Leaders of the NATO alliance – including Mr Biden – are meeting in Brussels on Thursday, where Mr Johnson suggests it would be “extremely significant”, with the possibility of more promises of support for Ukraine and its president. Volodymyr Zelensky.
“People want to do more to help the Ukrainians defend themselves,” Johnson said.
“But I have to emphasize that it is very important that we do not fall into the trap of seemingly stacking Putin’s argument with his own country that this is really a war between Russia and NATO; between Russia and the West. That’s not what’s going on here. ”
The Prime Minister used a speech at the Tory Spring Conference on Saturday to argue that Mr Putin’s invasion was not motivated by fears that Ukraine would join an enlarged NATO, but rather because he was afraid of a successful democracy in the former Soviet republic.
He said Mr Zelensky – with whom he has regular talks despite the constant threat of attacks on Kiev – was an “absolutely charming guy, but he has also proved to be an inspiration and a heroic warlord”.
The possibility of offering Mr Zelensky and his family refuge in Britain had been discussed, but Mr Johnson told it Sunday Times: “I have to tell you that Volodymyr has always been clear, his duty is to the Ukrainian people; he must stay there, he must take care of them. I have to say I admire him. “
In his conference speech in Blackpool on Saturday, Mr Johnson said Mr Putin was in “total panic” over the prospect of a popular uprising if freedom were allowed to flourish in Kiev.
The war was a “turning point for the world” that forced countries to stand up to Russia instead of “creating accommodation with tyranny”.
“He (Mr Putin) has been in total panic over a so-called color revolution in Moscow itself, and that is why he is trying so brutally to extinguish the flame of freedom in Ukraine, and that is why it is so important that he fails, “said Mr.
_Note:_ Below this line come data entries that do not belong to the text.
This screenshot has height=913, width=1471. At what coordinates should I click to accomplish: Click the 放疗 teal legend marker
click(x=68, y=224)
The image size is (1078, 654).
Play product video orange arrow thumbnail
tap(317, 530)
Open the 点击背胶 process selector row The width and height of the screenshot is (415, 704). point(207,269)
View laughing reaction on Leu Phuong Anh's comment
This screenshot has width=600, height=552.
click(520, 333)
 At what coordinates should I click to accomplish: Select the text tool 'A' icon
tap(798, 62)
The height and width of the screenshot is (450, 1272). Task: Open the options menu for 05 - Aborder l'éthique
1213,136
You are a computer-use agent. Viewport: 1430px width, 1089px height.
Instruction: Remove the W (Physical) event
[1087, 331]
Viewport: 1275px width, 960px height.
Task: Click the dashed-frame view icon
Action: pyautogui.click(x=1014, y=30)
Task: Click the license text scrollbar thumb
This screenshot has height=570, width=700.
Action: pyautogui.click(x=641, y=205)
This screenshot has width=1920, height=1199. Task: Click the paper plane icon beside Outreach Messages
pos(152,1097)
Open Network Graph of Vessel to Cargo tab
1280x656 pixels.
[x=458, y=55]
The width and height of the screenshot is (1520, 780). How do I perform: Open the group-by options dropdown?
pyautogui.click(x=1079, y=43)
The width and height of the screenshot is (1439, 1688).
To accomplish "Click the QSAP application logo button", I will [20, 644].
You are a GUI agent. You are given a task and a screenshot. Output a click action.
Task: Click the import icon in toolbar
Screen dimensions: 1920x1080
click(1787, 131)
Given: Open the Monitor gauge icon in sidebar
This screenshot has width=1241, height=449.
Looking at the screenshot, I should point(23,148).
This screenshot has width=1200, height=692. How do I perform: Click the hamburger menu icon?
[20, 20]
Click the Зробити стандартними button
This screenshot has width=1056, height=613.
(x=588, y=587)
Johnson.
“A victorious Putin will not stop in Ukraine, and the end of freedom in Ukraine will mean the annihilation of any hope of freedom in Georgia and then Moldova, it will mean the beginning of a new era of intimidation throughout Eastern Europe from the Baltic to the Black Sea.”
Johnson used his interview to acknowledge that sanctions and the shift away from Russian oil and gas could have one “terrible” impact on consumers and motorists.
But he said the West needed to reduce its reliance on Russian hydrocarbons, suggesting it should have been done earlier after the annexation of Crimea in 2014.
“The West is paying something like $ 700 million (£ 531 million) a day to Putin in oil and gas revenues. And he is using that money to fund his barbaric aggression in Ukraine.”